Guy Faulconbridge
For His Eyes Alone
The Moscow Times, January 21, 2005
As President Vladimir Putin speeds in his heavily armed cortege down Kutuzovsky Prospekt and Novy Arbat on his way to work every day, what does he see outside the window?
What does he see, and how much can he see? These are the questions at the heart of a new exhibition of photographs by St. Petersburg artist Dmitry Shubin called » Moscow in the Eyes of the President» at L-Gallery.
To find out what exactly Putin sees, Shubin took photographs of passersby while speeding down the presidential route, presumably without the hullabaloo that so enrages Moscow drivers.
Putin travels tough: The police clear the roads and motorcycles sweep ahead to block off side streets, followed by wailing security cars and a battery of offroaders (complete with highly visible armed security guards) tracking the president to either side of his stretch Mercedes.
The photographs — exposed by hand in black-and-white — show Muscovites going about their business, hardly anyone paying attention to the photographer. A point of difference from the president’s own commute: Had Shubin been in the Putin procession, more passersby would surely have glanced his way.

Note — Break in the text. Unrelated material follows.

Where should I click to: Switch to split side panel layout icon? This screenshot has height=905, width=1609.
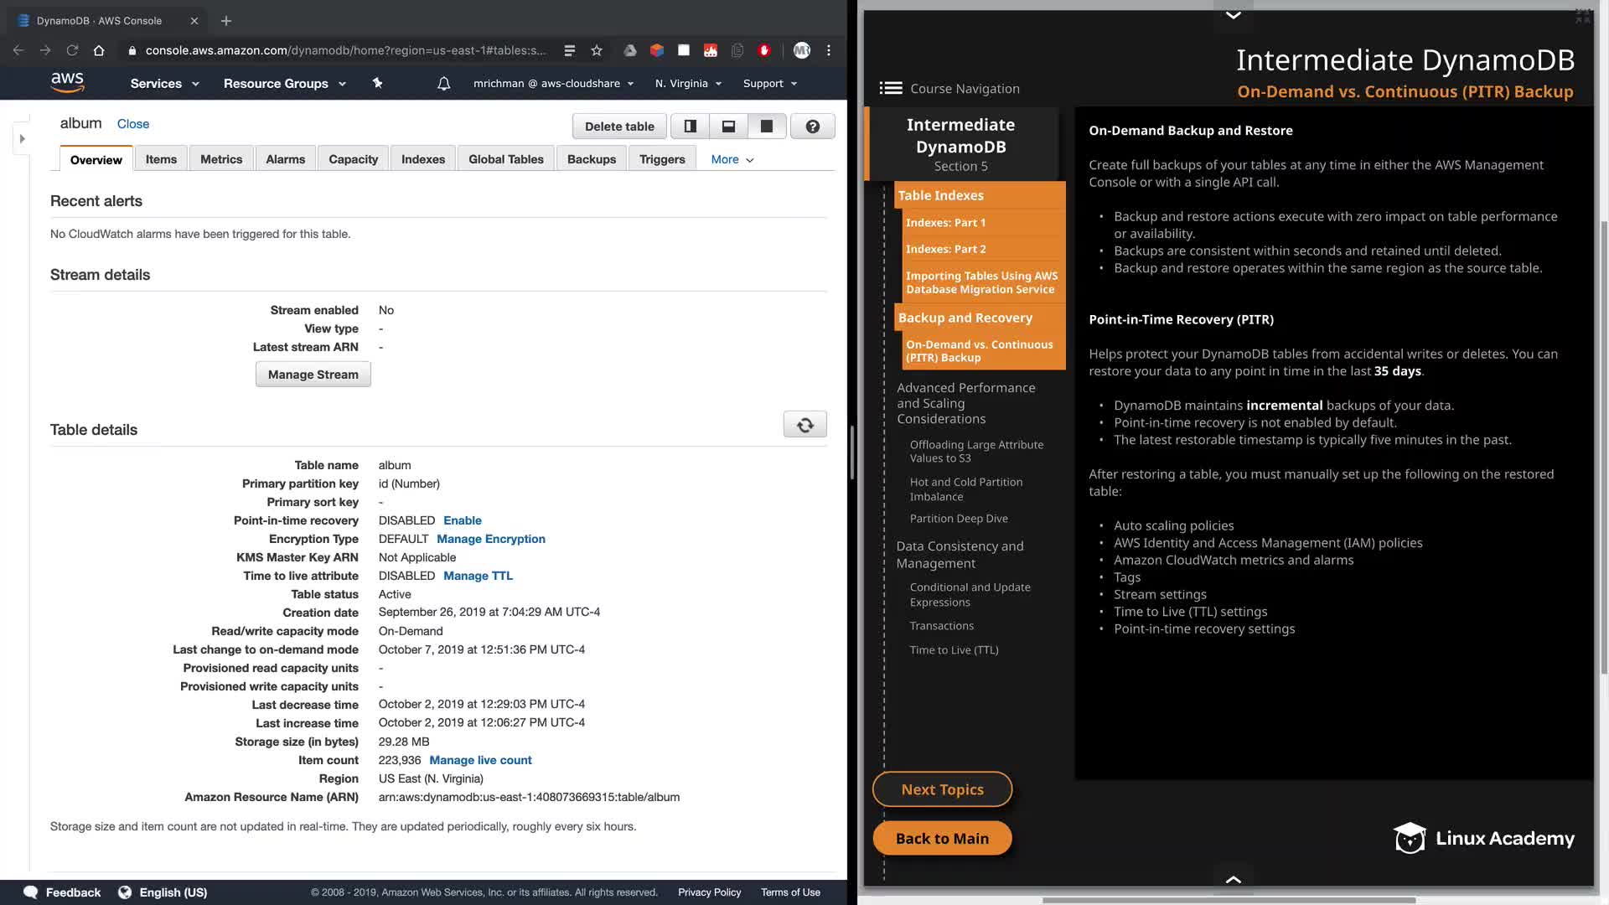[690, 127]
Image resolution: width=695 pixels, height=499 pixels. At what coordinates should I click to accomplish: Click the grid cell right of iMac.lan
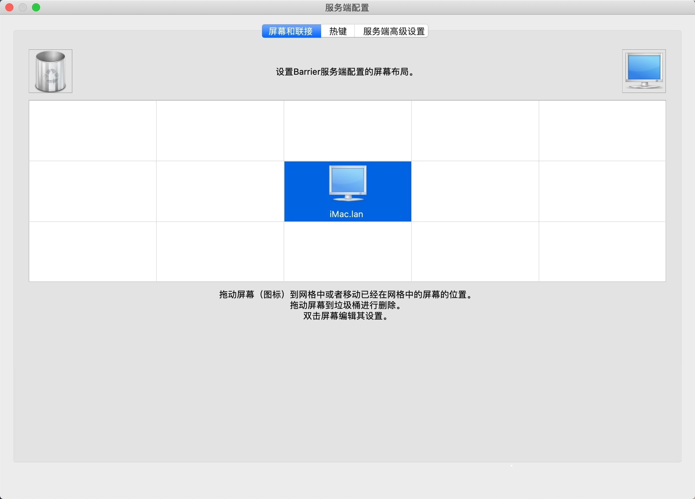[x=475, y=191]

Shubin said last week that his favorite picture is of a woman looking directly into the camera from behind the shoulder of a blurred male figure. Another of his favorites, he continued, is a picture of a woman whose head is caught outside the camera’s frame.
The images resemble stills from a Soviet film, with pedestrians in their own worlds and barely looking toward the camera. And perhaps that is the point — they are not interacting with the president at all.
Shubin, very much the St. Petersburg artist, said that it is not up to him to draw conclusions about the president, but his comparisons of Putin’s sociability to that of Boris Yeltsin and Mikhail Gorbachev underscored the exhibition’s political themes.
«This is a person who is really cut off from life,» Shubin said. «If, for example, Yeltsin or Gorbachev liked to sometimes mix with the people and stop by the closest department store, then I don’t really notice that with Putin.» Shubin said that he does not think that the president’s lack of spontaneous mixing with his people has put the country at a heightened security risk.
In the opinion of Andrei Kudryashov, the curator of the exhibition, «It is almost impossible to see the real Putin because he is so far removed, so protected, and his i mage so well managed. But these photographs take us in the opposite direction — they show us what he sees.»